En marge de ces rendez-vous vespéraux, le festival d’Innsbruck investit l’ensemble de la ville, pour des formats plus réduits au cours de la journée du samedi. En début d’après-midi, c’est dans la Chapelle Saint-Nicolas du Château d’Ambras, sur les hauteurs, que l’Asterion Ensemble, trio composé de deux flûtes et d’un clavecin, invite à un voyage dans l’univers du madrigal. Quelques commentaires introductifs des interprètes aident à une mise en perspective d’un répertoire assez rare au-delà des noms du Monteverdi ou Sweelinck – on découvre ainsi Ortiz, Cipriano de Rore, Taeggio, Girolamo della Casa et Schmelzer – en établissant des ponts entre le vocal et l’instrumental, au gré d’adaptations parfois de la plume des solistes eux-mêmes.

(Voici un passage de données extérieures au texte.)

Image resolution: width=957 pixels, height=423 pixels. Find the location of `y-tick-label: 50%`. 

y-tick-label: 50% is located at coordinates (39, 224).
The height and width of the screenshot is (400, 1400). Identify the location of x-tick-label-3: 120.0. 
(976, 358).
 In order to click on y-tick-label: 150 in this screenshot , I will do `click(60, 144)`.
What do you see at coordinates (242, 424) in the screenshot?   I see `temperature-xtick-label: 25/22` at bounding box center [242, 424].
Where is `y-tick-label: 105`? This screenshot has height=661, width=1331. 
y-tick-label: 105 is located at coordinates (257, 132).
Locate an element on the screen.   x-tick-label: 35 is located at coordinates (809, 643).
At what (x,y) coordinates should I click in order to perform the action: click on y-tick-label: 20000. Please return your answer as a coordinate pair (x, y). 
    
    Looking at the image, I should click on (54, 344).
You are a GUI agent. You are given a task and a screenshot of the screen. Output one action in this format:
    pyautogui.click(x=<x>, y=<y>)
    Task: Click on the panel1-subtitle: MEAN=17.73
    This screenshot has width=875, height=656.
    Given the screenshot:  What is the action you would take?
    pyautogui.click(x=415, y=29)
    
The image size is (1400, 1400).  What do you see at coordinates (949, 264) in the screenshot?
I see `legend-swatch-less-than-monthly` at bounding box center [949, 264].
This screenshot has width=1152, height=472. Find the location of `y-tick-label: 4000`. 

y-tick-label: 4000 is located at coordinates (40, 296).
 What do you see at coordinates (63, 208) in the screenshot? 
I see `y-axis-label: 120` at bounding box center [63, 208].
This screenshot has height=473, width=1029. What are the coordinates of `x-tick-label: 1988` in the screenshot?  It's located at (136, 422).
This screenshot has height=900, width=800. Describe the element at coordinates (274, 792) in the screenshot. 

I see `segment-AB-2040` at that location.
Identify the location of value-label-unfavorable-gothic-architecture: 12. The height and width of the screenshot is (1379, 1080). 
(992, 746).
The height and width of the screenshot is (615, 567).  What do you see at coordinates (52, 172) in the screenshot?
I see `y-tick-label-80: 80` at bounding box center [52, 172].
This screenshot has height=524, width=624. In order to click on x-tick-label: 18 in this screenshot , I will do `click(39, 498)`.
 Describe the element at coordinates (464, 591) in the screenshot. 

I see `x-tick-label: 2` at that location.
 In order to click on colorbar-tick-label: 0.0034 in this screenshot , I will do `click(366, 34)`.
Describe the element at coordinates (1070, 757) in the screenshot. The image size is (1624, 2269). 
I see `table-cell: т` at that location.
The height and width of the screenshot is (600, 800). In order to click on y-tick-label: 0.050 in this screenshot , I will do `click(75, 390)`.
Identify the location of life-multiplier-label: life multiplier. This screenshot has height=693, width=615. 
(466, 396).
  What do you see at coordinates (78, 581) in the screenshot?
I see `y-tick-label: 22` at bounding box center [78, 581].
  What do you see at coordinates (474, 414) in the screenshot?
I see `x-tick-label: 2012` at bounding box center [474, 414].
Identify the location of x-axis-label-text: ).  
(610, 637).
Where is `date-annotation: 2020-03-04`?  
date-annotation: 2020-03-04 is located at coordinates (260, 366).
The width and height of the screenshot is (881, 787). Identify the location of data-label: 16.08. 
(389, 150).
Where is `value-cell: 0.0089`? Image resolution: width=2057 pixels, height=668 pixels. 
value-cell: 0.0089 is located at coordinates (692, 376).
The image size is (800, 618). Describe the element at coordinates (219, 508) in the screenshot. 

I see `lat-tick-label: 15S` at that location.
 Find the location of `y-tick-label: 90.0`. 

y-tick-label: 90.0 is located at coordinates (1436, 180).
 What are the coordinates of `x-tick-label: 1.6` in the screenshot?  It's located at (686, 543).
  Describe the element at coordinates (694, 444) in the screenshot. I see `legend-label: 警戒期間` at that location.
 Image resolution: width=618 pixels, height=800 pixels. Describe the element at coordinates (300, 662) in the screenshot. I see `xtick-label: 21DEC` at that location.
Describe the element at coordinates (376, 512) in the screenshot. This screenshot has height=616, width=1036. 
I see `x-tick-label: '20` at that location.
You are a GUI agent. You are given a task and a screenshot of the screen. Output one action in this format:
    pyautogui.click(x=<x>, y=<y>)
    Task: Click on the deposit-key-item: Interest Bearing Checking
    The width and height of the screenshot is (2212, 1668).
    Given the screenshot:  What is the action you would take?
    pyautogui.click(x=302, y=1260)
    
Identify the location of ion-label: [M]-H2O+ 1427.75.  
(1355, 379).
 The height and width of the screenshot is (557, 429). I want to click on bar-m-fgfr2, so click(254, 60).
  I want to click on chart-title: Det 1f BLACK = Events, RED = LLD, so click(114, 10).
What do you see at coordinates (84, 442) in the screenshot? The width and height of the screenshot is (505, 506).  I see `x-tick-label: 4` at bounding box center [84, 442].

Deux heures plus tard, c’est dans la salle de l’Empereur Leopold de la Faculté de Théologie que les jeunes musiciens de l’Ensemble Arava font retentir les séductions de cantates germaniques et italiens – Buxtehude, Haendel, Biber et Caldara. Un croisement on ne peut plus opportun dans une région également au carrefour du soleil latin et de la rigueur allemande. Innsbruck célèbre la richesse de l’Europe sans frontières de la musique baroque.